Once in the rodeo arena at the Festival of Mountain and Plain in Denver or the one at Cheyenne Frontier Days, Steamboat routinely dumped cowboys into the dirt, including two-time Mountain and Plain champion Thad Sowder, Wild West Show champion Frank Irwin, trick roper and rider Pecos Craver and Otto Plaga, the man who could have provided Tom Horn with an alibi to the Nickell murder had Horn not been so arrogant about his own riding abilities. Few of the men who climbed on Steamboat rode him successfully—and in those days, a cowboy had to remain on until the horse stopped bucking and not for a mere eight seconds—but there were some who did.
Jimmie Danks almost certainly kept his seat on the black horse out on the Two Bar Ranch before Steamboat entered the rodeo arena, and his brother Clayton also topped him at Cheyenne Frontier Days. “Only once when Steamboat gave an extra sharp twisting buck at the rails, did he appear in any danger of coming off, but he righted himself quickly,” a Cheyenne newspaper reported on the 1903 ride by Clayton Danks.
Also in 1903, Iron Mountain cowboy Guy Holt stuck to Steamboat for a ride in Laramie that immortalized both horse and rider when University of Wyoming professor B.C. Buffum took a photograph of their contest. That picture was later used to design the University of Wyoming’s cowboy logo, and it may have been used for reference when the bucking horse design for the Wyoming license plate was developed.

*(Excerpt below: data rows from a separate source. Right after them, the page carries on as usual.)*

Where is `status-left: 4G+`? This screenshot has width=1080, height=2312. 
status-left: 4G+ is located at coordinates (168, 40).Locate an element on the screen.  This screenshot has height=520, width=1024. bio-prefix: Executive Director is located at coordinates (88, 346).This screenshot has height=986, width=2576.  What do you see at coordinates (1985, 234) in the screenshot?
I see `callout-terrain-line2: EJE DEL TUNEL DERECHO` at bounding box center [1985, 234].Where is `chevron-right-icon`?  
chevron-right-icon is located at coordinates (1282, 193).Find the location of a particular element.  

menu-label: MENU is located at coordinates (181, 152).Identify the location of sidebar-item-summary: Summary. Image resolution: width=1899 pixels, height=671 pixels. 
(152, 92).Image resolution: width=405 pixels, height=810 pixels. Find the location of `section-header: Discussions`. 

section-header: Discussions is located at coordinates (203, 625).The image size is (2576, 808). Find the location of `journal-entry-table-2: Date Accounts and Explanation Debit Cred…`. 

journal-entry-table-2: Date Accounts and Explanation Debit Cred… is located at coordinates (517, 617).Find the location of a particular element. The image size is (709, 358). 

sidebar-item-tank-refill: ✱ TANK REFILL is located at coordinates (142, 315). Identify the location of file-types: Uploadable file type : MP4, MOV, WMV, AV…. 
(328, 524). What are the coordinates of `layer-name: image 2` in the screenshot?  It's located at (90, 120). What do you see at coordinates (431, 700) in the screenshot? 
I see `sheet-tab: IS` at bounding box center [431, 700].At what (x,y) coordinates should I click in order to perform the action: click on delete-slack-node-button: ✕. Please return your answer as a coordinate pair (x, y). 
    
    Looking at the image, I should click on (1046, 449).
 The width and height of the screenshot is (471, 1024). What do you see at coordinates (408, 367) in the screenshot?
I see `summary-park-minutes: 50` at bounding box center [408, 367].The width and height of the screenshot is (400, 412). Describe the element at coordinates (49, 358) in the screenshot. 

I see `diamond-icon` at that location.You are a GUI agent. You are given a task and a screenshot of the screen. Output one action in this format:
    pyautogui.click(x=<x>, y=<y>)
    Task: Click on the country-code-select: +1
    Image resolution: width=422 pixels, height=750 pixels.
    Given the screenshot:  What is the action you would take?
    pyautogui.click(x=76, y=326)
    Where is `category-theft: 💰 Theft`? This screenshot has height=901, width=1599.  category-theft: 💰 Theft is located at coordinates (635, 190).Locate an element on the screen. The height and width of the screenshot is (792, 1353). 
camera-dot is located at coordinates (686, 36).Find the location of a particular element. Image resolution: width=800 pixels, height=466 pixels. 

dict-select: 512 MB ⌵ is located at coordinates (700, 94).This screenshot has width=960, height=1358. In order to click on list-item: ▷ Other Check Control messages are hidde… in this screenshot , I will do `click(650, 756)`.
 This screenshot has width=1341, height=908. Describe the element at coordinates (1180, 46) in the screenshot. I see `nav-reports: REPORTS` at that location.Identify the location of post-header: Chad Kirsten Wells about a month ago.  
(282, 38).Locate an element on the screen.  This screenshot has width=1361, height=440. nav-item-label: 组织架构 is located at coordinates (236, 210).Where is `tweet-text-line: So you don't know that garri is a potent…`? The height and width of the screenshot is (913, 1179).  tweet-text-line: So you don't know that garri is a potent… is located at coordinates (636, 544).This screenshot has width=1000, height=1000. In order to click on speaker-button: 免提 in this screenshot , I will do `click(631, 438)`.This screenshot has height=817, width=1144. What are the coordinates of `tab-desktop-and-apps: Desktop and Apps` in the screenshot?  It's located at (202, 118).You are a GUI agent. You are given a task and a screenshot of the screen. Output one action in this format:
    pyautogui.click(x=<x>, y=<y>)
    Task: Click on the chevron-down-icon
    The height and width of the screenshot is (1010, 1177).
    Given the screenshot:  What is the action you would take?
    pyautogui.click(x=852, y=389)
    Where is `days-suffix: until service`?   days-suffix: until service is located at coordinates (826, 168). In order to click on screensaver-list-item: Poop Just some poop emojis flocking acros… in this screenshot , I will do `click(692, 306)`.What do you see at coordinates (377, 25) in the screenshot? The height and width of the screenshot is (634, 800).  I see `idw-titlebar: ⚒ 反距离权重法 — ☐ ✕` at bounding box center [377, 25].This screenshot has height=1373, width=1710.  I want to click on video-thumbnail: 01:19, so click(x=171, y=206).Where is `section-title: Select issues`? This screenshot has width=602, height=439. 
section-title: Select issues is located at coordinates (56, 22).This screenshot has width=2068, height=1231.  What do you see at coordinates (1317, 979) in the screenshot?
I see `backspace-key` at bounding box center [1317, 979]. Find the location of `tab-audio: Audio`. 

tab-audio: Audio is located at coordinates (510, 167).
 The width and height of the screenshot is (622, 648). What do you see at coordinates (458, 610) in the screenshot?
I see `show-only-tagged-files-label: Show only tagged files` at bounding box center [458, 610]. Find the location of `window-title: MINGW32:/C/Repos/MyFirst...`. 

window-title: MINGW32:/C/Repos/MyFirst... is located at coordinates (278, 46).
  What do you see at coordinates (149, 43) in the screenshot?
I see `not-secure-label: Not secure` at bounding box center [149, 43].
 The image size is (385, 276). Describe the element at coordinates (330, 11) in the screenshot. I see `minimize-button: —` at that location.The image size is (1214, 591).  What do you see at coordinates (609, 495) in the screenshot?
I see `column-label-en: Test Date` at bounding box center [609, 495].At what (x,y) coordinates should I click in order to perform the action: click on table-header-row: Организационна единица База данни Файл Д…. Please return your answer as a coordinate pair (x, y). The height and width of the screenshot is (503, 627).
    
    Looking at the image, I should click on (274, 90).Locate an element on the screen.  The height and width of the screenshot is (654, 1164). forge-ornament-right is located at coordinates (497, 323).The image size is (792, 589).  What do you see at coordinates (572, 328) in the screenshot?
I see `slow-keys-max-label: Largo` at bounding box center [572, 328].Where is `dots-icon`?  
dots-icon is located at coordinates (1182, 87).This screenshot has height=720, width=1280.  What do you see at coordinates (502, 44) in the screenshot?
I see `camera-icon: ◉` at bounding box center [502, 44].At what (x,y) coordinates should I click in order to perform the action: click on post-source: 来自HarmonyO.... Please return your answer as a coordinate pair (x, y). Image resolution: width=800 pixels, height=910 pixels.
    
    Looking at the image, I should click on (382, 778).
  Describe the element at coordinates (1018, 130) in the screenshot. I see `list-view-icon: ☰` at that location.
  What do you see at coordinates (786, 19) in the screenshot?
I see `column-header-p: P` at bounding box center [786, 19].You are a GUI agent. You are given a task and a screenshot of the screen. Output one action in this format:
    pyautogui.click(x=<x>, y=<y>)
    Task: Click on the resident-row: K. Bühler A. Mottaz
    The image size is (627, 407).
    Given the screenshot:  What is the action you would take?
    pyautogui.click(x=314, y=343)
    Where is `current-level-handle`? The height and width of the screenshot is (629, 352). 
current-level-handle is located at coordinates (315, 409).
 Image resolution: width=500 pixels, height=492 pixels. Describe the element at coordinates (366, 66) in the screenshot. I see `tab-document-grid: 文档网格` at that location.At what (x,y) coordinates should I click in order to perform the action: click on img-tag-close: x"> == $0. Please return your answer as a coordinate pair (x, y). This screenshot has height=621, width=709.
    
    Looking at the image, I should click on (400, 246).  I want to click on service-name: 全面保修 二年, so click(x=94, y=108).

Some who saw the contest between Steamboat and Dick Stanley at Cheyenne Frontier Days in 1908 said it was not a fair draw. A downpour had drenched the field that day so with every jump Steamboat sank to his hocks in mud, and Stanley stayed aboard until the black quit bucking. (Stanley was most likely an alias for Earl Shobe, who had once robbed the Buffalo, Wyoming, post office with Jim McCloud before escaping to California.)
After his days in Coble’s bucking string, Steamboat was purchased by Charles B. Irwin, who would build a Wild West show with the black bucking horse as one of the stars. In 1914, Steamboat was badly cut on barbed wire in Salt Lake City while traveling with the Irwin Brothers Wild West Show. He was returned to Wyoming, but blood poisoning set in. The Cheyenne Daily Leader described his death this way: “A bullet fired from the rifle of the notorious Tom Horn into the skull of the animal further relieved suffering and brot [sic] to a sad end one of the most notable careers ever enjoyed by a horse.”
Though Steamboat is dead, his legacy continues. He is still featured on the University of Wyoming’s logo, and Fanning a Twister, a heroic sculpture of Steamboat, stands beside the UW arena and football field. He is one of five bucking horses recognized as the greatest broncs by the National Cowboy and Western Heritage Museum in Oklahoma City. And although artist Allen True said he had no particular horse or rider in mind when he designed the Wyoming bucking horse license plate in 1936, it’s commonly accepted in Wyoming that Steamboat is the horse depicted. As to which rider is aboard, that hotly contested issue is still raging nearly 70 years after the fact.